Foreigners can legally purchase and own property in Costa Rica with full rights, mirroring those of a Costa Rican citizen. This includes the ability to sell, lease, develop, or pass on the property to heirs. Residency is not a prerequisite for property ownership, meaning individuals can acquire real estate while on a tourist visa. There are specific limitations regarding property within the Maritime Zone, which is the first 200 meters from the high tide line along the coastline. The initial 50 meters of this zone are public property and cannot be privately owned or developed. The subsequent 150 meters, known as the restricted zone, can be leased from the government through a concession, rather than outright ownership. Foreigners may face restrictions on owning concession property directly, often requiring a Costa Rican corporation with at least 50% Costa Rican ownership, or having resided in the country for a minimum of five years. Additionally, there are restrictions on purchasing property within 50 kilometers of international borders and in certain protected areas or indigenous reserves.
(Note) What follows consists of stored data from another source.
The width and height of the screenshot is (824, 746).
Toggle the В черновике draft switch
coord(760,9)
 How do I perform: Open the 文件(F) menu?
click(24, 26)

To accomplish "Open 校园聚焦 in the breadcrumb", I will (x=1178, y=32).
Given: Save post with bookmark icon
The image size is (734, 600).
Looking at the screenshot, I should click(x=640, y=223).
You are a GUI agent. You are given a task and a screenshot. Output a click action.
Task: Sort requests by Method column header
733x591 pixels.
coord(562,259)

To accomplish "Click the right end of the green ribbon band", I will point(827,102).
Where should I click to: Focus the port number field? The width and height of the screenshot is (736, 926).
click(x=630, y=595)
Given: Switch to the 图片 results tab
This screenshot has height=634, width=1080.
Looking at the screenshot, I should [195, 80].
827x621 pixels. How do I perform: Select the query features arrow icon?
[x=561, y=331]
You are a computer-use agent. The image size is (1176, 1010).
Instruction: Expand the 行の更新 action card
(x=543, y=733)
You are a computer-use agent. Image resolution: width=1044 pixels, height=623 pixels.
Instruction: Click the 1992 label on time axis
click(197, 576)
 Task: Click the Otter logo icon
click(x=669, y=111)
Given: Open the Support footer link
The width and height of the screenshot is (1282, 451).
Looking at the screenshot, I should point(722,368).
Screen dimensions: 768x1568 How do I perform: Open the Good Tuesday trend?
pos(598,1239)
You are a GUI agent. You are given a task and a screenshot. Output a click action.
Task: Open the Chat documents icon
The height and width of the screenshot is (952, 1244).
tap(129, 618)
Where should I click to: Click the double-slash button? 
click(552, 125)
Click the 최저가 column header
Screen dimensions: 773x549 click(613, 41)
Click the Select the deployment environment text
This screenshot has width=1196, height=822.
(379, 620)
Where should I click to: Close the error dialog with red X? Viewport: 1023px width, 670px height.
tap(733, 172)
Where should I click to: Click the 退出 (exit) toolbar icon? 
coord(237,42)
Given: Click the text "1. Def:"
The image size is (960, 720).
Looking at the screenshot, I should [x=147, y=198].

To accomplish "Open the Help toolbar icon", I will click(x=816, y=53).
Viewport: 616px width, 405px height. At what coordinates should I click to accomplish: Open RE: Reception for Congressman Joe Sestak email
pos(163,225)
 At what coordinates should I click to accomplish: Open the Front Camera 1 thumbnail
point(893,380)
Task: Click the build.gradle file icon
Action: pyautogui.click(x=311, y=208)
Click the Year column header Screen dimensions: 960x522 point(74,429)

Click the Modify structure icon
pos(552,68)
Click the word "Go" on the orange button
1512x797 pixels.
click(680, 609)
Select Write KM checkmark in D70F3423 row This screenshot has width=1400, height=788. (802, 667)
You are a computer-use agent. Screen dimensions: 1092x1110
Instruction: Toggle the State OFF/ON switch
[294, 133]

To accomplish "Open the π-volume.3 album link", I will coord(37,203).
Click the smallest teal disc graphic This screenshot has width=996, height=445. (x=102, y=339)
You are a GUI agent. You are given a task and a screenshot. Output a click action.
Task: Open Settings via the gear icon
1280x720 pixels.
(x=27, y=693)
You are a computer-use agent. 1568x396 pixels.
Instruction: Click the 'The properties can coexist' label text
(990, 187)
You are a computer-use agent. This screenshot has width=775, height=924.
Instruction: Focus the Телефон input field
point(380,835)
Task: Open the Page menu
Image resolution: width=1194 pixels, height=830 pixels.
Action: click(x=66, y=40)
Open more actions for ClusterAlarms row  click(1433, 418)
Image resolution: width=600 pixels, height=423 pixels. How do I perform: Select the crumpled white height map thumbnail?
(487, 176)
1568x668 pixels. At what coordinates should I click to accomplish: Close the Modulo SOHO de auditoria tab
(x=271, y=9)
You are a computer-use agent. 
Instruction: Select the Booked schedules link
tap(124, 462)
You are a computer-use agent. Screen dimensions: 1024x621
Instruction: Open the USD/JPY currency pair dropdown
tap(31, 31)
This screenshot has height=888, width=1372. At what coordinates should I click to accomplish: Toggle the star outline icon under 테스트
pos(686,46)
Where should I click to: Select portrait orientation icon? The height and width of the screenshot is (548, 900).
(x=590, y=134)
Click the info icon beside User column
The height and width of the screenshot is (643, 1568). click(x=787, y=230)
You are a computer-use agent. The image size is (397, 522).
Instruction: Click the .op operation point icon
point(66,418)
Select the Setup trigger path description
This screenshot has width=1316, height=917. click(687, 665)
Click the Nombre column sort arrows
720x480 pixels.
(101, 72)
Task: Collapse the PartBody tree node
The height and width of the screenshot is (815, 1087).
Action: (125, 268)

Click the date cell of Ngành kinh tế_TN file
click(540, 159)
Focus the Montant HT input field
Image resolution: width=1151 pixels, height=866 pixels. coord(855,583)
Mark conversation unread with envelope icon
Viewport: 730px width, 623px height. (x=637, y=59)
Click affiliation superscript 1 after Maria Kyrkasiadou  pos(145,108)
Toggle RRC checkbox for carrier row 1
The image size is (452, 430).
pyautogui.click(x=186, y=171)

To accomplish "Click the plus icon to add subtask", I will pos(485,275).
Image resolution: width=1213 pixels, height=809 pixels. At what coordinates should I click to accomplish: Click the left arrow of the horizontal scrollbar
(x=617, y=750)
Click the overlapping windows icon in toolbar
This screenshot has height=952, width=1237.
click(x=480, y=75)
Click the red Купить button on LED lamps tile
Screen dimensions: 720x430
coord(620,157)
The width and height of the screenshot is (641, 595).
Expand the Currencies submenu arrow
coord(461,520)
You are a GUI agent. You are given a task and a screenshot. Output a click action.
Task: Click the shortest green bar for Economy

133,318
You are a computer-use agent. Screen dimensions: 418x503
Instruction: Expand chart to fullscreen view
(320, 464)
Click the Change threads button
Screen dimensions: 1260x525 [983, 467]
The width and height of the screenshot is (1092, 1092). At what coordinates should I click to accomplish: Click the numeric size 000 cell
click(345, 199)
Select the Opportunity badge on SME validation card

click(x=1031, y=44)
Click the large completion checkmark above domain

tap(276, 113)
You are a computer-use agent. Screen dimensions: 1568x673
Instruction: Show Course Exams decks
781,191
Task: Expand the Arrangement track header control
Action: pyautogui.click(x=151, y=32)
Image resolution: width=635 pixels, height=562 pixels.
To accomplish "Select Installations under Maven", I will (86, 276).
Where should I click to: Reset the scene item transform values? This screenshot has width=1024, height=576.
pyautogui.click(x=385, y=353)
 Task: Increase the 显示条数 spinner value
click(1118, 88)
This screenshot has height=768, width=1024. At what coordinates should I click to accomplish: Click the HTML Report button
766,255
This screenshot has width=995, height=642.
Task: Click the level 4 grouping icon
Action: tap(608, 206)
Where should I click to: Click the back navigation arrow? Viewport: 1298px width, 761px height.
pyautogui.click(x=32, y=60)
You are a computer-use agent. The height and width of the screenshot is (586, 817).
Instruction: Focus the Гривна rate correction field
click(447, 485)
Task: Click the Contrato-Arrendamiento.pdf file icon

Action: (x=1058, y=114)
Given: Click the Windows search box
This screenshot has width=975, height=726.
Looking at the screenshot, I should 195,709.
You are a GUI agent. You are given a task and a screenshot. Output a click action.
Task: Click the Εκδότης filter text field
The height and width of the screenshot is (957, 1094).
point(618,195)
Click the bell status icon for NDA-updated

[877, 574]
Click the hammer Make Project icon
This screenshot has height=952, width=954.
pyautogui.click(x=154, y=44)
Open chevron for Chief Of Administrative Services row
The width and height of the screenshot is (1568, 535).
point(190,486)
Types of Property Ownership

Property in Costa Rica can be owned directly in an individual’s name or through a Costa Rican legal entity. Direct personal ownership grants the individual full control and involves fewer administrative requirements. Many buyers choose to hold property through a Costa Rican corporation, such as a Sociedad Anónima (S.A.) or a Sociedad de Responsabilidad Limitada (S.R.L.). Corporate ownership offers benefits like asset protection, separating personal assets from property liabilities. It can also simplify estate planning and facilitate ownership transfer by selling company shares rather than the property deed. A corporate structure can also be advantageous for business operations, such as rental activities, and may simplify obtaining utilities or opening bank accounts for non-residents.

Essential Due Diligence

Before committing to a property purchase, thorough due diligence is essential to ensure a clear title. This involves a comprehensive title search at the National Registry (Registro Nacional) to verify the legal owner and identify any liens, mortgages, encumbrances, or easements. Each property has a unique identifying number called a Folio Real for this verification. Reviewing the registered survey map, known as a Plano Catastrado, confirms the property’s boundaries and dimensions. Buyers must also investigate local zoning regulations and land use permits to understand what can be built or developed. Verifying access to essential utilities, such as water and electricity, is also crucial.

Key Steps in the Purchase Process

Once due diligence is complete and an ownership structure is determined, the purchase process begins with an offer. This is often formalized through a Letter of Intent or a Promise to Purchase Agreement, outlining the agreed-upon terms. A deposit, a 10% of the purchase price, is then placed into an escrow account, held by a licensed third party, securing funds until all sale conditions are met. A notary public, who must also be a licensed attorney in Costa Rica, is essential in the transaction. The notary drafts the transfer deed, the legal document for property transfer. Both the buyer and seller, or their legal representatives, sign this deed. The final step involves the notary public registering the transfer deed with the National Registry, officially recording the new ownership. This registration process takes about two weeks for the new ownership to appear publicly.

Associated Costs and Taxes

Beyond the purchase price, several financial obligations are associated with buying property in Costa Rica. A real estate transfer tax (Impuesto de Traspaso) is levied at 1.5% of the property’s sale price or its registered fiscal value, whichever is higher. This tax is paid by the buyer. Additional costs include National Registry fees, approximately 0.5% of the property’s value. Various stamp duties also apply, such as Agrarian, Fiscal, National Archives, Bar Association, and Municipal stamps, which are small fixed fees or percentages. Notary public fees are legally set and range from 1.25% to 1.5% of the property’s value, with a tiered structure for higher values. A 13% Value Added Tax (VAT) is applied to legal and escrow services. Real estate agent commissions, ranging from 5% to 10% of the sale price plus 13% VAT, are paid by the seller.